Re: [RFC] shared subtrees
From: Mike Waychison
Date: Thu Jan 13 2005 - 19:03:18 EST
-----BEGIN PGP SIGNED MESSAGE-----
Hash: SHA1
Just a few comments below. Some of this will take time to digest ;)
Al Viro wrote:
> [apologies for delay - there'd been lots of unrelated crap lately]
> ======================================================================
> NOTE: as far as I'm concerned, that's a beginning of VFS-2.7 branch.
> All that work will stay in a separate tree, with gradual merge back
> into 2.6 once the things start settling down.
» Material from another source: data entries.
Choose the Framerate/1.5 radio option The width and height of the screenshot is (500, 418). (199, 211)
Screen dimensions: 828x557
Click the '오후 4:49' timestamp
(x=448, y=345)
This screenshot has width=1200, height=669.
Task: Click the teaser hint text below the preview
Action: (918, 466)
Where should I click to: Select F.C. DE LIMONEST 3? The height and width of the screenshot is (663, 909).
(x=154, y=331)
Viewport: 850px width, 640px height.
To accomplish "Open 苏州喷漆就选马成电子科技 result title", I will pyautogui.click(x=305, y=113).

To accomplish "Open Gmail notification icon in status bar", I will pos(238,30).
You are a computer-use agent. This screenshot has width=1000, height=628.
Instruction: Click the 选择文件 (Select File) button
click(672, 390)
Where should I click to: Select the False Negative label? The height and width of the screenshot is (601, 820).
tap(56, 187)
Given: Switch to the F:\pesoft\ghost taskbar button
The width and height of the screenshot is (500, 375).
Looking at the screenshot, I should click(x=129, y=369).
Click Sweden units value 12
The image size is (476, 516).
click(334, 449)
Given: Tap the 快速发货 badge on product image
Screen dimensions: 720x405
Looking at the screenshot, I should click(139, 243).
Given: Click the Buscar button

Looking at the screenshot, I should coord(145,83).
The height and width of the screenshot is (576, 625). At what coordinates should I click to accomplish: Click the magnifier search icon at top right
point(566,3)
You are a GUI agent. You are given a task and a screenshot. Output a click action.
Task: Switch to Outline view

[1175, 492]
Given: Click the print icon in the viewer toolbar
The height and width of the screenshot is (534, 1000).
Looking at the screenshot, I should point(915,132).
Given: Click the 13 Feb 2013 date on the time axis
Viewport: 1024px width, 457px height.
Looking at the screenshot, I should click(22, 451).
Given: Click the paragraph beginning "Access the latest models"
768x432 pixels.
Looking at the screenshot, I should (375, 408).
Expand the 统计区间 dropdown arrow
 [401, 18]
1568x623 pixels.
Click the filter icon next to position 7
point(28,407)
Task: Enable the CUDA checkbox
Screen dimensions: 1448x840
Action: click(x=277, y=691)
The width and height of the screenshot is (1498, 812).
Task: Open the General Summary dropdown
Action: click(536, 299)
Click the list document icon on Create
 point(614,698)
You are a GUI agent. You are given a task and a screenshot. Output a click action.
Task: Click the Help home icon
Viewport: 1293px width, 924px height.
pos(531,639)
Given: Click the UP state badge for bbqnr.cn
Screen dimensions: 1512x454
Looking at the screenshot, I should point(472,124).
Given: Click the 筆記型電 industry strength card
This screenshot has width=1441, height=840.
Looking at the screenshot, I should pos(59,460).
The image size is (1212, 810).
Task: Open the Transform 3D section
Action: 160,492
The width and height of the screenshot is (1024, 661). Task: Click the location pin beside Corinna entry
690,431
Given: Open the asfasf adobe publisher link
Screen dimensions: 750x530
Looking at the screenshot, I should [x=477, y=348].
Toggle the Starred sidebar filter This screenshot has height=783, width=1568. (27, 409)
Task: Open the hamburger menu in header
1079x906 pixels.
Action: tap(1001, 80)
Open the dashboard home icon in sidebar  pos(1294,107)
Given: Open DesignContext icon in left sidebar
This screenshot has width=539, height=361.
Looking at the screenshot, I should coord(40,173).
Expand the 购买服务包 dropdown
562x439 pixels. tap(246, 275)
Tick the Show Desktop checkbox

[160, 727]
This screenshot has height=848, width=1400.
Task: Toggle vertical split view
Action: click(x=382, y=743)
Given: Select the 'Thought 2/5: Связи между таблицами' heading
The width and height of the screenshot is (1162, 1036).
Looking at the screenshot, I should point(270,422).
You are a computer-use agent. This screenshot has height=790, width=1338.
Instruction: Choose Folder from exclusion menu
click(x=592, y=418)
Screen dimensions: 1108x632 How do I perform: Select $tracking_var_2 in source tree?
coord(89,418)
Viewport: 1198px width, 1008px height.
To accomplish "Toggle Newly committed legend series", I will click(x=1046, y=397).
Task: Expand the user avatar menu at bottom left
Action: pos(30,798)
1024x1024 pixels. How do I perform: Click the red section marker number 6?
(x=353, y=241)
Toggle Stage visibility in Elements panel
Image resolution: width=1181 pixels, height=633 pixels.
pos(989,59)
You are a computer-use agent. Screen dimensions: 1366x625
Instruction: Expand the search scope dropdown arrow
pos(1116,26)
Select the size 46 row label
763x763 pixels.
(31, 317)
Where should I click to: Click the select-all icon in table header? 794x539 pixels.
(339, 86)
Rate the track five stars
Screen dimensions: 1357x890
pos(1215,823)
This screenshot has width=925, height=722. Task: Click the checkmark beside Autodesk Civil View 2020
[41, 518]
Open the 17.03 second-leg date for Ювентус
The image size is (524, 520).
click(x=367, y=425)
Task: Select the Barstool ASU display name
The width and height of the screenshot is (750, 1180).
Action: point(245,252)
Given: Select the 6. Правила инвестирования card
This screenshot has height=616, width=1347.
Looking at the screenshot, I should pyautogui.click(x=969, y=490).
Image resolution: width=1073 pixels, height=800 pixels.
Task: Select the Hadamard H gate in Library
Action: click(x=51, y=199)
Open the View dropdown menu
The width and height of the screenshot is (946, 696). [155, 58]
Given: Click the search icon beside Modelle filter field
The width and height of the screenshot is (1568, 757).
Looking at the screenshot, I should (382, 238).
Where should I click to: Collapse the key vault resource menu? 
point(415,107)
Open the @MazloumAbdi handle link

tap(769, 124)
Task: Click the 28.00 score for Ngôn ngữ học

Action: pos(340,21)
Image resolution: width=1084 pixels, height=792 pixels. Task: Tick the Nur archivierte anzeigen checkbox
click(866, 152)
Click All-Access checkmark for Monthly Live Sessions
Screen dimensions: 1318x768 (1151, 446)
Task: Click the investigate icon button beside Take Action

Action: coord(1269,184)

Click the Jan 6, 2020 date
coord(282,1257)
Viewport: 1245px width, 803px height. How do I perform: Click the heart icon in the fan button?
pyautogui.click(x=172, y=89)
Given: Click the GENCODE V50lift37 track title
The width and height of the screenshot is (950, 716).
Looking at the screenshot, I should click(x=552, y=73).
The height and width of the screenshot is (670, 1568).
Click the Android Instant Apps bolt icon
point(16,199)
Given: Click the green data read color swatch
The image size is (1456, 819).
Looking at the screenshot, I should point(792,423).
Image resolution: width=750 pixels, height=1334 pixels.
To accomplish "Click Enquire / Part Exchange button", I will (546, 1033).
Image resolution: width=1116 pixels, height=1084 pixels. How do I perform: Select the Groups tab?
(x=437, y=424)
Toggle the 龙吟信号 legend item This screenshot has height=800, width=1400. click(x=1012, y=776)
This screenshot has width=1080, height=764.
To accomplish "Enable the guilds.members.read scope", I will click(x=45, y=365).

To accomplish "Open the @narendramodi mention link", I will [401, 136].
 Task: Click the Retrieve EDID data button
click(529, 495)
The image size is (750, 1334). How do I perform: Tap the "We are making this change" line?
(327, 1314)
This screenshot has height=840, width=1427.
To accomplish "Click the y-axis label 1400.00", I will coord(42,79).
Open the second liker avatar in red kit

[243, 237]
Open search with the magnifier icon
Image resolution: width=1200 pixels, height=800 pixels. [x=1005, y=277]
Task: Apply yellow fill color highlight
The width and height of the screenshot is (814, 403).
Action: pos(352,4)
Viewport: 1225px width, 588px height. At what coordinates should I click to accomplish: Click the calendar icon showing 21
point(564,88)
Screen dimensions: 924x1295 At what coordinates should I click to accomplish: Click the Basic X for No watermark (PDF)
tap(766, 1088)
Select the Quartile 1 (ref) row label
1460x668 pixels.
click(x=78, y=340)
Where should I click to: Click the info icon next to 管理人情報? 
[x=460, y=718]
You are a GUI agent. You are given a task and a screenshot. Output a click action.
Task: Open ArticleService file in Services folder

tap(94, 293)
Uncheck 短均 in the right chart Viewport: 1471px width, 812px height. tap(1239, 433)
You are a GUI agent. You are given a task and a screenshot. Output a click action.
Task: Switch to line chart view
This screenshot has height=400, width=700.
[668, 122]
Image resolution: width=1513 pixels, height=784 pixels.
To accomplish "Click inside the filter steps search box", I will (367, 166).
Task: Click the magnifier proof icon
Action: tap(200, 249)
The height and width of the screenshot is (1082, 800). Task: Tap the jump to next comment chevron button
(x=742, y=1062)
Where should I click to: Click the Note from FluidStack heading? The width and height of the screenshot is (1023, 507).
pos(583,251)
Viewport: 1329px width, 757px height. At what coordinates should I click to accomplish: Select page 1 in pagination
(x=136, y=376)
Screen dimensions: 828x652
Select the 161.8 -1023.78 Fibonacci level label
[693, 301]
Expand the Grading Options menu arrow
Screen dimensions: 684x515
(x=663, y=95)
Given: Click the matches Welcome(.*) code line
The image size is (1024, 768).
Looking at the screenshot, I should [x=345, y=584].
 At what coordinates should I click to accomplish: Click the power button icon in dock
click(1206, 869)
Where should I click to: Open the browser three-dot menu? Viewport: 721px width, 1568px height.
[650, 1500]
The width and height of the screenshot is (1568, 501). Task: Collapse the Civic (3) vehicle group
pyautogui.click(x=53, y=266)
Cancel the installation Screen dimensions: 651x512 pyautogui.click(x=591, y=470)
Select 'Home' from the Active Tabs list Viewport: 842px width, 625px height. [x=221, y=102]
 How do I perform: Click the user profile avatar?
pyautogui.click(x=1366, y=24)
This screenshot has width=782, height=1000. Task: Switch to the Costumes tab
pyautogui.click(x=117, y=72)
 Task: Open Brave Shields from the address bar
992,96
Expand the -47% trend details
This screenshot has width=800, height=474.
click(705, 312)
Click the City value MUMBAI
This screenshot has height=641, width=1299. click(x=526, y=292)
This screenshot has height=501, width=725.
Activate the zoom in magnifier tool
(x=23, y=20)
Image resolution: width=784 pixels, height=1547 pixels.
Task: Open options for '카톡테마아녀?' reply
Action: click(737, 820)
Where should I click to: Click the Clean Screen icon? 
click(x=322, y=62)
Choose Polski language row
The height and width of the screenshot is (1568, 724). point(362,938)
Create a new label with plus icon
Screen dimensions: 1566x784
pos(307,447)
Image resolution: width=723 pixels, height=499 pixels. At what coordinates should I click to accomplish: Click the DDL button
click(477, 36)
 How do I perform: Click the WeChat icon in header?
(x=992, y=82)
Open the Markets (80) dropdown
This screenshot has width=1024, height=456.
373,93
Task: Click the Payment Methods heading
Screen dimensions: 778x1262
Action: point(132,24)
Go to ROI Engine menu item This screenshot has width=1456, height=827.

> ======================================================================
>
> OK, here comes the first draft of proposed semantics for subtree
> sharing. What we want is being able to propagate events between
> the parts of mount trees. Below is a description of what I think
> might be a workable semantics; it does *NOT* describe the data
> structures I would consider final and there are considerable
> areas where we still need to figure out the right behaviour.
>
> Let's start with introducing a notion of propagation node; I consider
> it only as a convenient way to describe the desired behaviour - it
> almost certainly won't be a data structure in the final variant.
>
> 1) each p-node corresponds to a group of 1 or more vfsmounts.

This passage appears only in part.